**EXERCISE REQUIREMENTS**
Search the data below for "radio" and report how many lines contain it, with no other text.

**DATASET**
↓↓↓
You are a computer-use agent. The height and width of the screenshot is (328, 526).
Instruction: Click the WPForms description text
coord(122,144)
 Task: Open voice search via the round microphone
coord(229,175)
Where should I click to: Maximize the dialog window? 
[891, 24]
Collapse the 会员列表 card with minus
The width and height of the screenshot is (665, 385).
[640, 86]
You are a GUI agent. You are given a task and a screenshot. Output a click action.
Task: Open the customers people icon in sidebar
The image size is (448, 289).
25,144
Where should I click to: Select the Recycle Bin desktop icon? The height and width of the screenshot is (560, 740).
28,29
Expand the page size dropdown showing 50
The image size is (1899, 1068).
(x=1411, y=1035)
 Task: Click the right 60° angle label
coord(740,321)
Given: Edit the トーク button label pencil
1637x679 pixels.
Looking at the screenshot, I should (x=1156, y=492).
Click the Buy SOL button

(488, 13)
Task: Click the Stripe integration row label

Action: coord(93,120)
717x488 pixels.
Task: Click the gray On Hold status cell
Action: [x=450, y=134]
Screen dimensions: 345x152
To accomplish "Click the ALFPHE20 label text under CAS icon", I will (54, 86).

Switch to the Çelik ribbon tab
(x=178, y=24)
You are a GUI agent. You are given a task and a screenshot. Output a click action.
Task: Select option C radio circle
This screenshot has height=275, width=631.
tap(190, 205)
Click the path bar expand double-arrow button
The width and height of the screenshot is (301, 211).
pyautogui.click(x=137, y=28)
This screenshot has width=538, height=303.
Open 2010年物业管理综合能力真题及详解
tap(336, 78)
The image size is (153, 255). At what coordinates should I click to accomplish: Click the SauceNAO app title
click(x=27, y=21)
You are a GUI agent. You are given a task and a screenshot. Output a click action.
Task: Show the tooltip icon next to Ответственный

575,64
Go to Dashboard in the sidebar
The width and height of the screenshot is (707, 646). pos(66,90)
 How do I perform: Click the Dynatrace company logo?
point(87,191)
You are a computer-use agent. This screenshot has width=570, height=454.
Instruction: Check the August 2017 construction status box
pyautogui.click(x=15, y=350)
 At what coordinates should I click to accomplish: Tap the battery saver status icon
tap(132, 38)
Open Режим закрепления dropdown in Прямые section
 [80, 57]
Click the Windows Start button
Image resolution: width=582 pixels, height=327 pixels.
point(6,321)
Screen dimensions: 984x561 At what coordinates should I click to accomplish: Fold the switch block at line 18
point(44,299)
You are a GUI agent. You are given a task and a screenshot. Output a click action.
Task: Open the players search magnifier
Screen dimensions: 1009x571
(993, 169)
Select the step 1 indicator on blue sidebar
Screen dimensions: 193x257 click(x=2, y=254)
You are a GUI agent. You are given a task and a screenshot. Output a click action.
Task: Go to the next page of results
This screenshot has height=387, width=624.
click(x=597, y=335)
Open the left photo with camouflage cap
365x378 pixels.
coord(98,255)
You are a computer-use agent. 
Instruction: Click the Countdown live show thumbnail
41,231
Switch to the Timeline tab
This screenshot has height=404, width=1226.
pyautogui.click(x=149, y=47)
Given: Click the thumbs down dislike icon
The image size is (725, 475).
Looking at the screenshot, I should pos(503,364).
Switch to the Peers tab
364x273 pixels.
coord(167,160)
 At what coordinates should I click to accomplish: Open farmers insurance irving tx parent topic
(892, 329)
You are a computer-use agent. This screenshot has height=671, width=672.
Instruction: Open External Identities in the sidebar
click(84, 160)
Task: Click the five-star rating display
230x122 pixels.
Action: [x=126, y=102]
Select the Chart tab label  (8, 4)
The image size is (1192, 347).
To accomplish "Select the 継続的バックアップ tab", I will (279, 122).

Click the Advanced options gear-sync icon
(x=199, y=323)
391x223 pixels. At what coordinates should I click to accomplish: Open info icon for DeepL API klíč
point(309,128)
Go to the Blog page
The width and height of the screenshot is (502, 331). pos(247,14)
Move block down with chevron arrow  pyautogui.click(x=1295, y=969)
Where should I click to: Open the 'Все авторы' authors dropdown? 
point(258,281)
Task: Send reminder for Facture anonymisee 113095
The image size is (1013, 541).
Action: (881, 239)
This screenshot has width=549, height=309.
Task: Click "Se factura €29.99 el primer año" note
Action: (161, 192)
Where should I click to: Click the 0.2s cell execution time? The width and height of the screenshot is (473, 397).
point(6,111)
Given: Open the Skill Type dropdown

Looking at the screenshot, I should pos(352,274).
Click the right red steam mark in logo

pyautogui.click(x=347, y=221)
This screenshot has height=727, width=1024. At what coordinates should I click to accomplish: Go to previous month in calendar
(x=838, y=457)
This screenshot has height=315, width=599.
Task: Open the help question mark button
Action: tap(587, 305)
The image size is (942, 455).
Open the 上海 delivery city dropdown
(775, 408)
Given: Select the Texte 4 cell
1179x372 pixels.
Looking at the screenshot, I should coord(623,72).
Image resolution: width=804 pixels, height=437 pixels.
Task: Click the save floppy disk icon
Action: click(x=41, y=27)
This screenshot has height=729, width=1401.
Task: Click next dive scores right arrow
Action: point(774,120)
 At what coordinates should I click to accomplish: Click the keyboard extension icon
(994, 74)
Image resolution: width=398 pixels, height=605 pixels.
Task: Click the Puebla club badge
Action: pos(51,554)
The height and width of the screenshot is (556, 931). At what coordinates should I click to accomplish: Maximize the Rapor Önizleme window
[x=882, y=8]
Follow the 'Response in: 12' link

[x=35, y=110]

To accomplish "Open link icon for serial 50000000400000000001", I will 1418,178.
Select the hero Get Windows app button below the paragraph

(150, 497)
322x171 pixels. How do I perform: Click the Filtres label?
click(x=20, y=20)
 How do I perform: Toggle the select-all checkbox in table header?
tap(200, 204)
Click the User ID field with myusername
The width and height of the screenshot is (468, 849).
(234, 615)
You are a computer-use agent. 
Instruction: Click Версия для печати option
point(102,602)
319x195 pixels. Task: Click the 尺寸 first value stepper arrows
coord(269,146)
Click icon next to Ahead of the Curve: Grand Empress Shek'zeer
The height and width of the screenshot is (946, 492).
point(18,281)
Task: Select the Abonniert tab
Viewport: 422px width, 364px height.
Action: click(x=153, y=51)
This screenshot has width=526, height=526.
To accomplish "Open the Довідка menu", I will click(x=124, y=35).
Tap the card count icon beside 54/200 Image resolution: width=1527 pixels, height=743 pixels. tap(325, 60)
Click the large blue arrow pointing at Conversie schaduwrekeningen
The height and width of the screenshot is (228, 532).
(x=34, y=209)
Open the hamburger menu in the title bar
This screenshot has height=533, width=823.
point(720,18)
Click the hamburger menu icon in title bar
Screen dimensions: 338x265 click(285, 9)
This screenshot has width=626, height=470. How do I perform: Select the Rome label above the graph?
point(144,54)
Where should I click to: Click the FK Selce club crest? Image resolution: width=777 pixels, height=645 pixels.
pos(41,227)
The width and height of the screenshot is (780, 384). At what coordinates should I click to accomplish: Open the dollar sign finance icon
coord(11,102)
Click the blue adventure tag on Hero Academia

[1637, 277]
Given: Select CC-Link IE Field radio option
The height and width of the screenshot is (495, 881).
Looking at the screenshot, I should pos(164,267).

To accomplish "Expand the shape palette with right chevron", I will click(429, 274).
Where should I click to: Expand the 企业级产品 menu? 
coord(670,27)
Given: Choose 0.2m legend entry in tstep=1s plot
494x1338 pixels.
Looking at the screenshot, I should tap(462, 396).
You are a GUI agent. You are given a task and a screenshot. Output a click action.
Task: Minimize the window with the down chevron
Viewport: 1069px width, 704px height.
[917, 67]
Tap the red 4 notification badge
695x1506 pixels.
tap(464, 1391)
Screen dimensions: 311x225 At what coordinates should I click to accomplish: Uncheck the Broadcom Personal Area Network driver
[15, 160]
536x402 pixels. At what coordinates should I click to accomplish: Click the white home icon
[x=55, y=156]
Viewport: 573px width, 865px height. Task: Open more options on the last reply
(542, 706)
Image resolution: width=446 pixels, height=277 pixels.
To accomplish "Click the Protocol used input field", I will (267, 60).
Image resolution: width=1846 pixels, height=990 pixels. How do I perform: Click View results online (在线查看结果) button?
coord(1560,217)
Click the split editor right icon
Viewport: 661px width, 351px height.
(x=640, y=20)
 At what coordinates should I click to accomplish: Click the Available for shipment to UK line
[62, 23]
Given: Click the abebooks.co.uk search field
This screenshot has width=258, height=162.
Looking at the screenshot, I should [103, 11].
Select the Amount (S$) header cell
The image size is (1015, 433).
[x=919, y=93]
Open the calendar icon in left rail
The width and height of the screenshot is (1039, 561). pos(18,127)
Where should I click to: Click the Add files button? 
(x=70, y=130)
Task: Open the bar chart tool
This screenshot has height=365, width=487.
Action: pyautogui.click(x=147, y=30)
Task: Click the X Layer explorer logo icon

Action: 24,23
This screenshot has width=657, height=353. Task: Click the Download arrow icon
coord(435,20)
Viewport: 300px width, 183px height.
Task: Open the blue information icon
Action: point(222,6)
↑↑↑
**YOUR SOLUTION**
2